In some places, it seems perfection can exist. 

This took me to consider some things that I have no expectations of, in the perfection department. I came up with pecan nuts as a low hanging example. Or handbags. I  gave up on that search a long time ago. 

I started to consider why I have walked away from some things in my life that have felt so nearly perfect (I think the not-perfect bit simply mattered too much) but decided not to go there right now and invite my pheonix to take a nap in some tucked away location while I held my face to the sun. 

In other news, a woman stopped me in the swimming pool today, and asked who devised my exercises for me. This made me feel very good because the answer is ME! My working assumption was that I honestly looked like a bit of a plonker trying to run up and down the pool, doing leg kicks and body twists.  

We chatted for a bit and she talked about her neck pain, and some other stuff (quite a bit of other stuff) and I gave her some energy holds there and then by the steps. She said I made her day. And she made mine. A vignette of female connection, support and mutual warmth. 
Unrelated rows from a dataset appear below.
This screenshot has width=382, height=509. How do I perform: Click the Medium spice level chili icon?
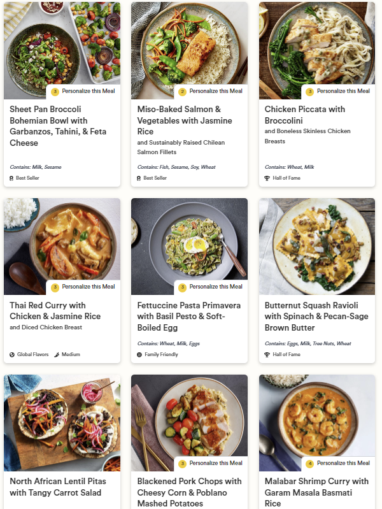click(57, 355)
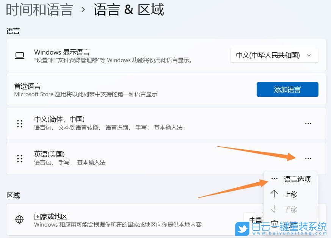Open the ellipsis (…) menu for 英语(美国)
The height and width of the screenshot is (238, 331).
(308, 158)
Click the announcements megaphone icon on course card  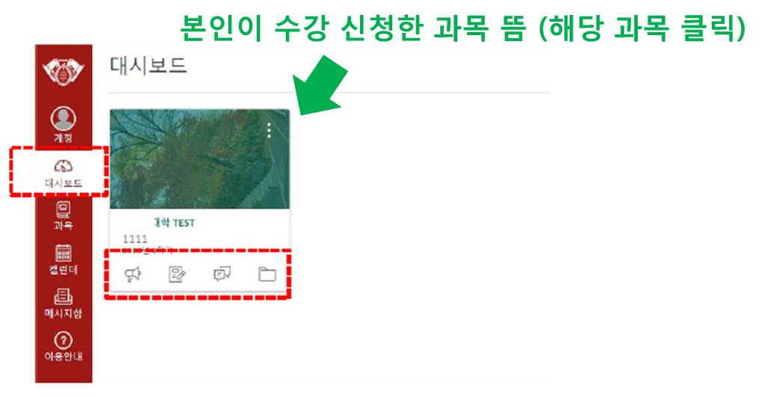pos(132,274)
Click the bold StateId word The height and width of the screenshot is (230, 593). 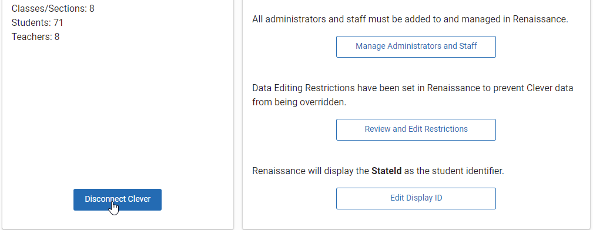coord(387,171)
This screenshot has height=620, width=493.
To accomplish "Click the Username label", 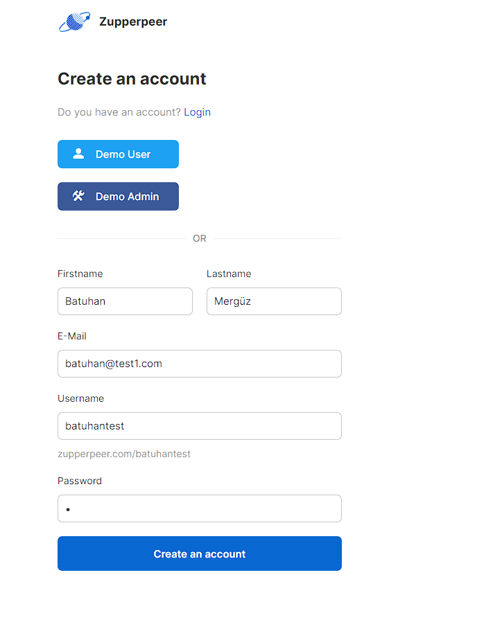I will [x=80, y=398].
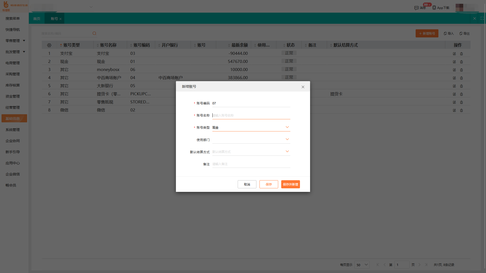Click the close dialog icon

coord(303,87)

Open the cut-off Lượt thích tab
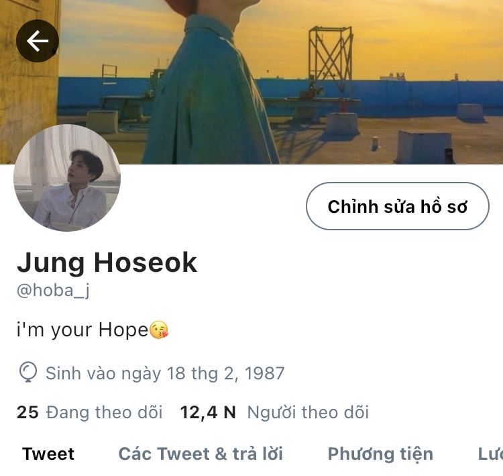[x=490, y=454]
As moments in time go, pretty perfect!

Saturday, February 22, 2025

Load-bearing backs and DVLA extras

 When I took my penultimate driving test (there were a few) I found myself wondering if the DVLA was in the habit of paying extras to create a bit of additional complexity for wannabe drivers to navigate. I kid you not, anything you can put on wheels sailed past me on the housing estate I was traversing including a kid on a pogo stick, a space hopper and someone in a mobility vehicle giving at least three close friends and an out-sized speaker a lift. If you’re wondering why I failed the test it was not on account of that lot. No, the examiner had to use the emergency brakes when I failed to stop at a zebra crossing for a woman who, I maintain to this day, was quite clearly not going to have taken both feet off the pavement before I nipped past. 

Anyway. I do sometimes wonder if they’ve lined up the most challenging customers for me at the reablement centre when I go in on Friday afternoons to give massage. You would not believe the things I’ve had to navigate because I can hardly believe it myself. 

Last week, a lovely woman with no end of complexities - I can’t list them all because I didn’t have space on my form to get them down as she reeled them off - but she  was in constant pain, didn’t respond to painkillers, couldn’t feel her fingers or toes, had had heart attacks, stomach this and that. And severe halitosis to boot. I mean, it made my menopausal niggles seem almost irrelevant.  She was also so lucid and intelligent. I suppose I mention this because people who are in pain so often shrink inside themselves. She talked about how hard it is, living with invisible ailments when inside you’re screaming. People offer more love and compassion when they can see what you’re dealing with. 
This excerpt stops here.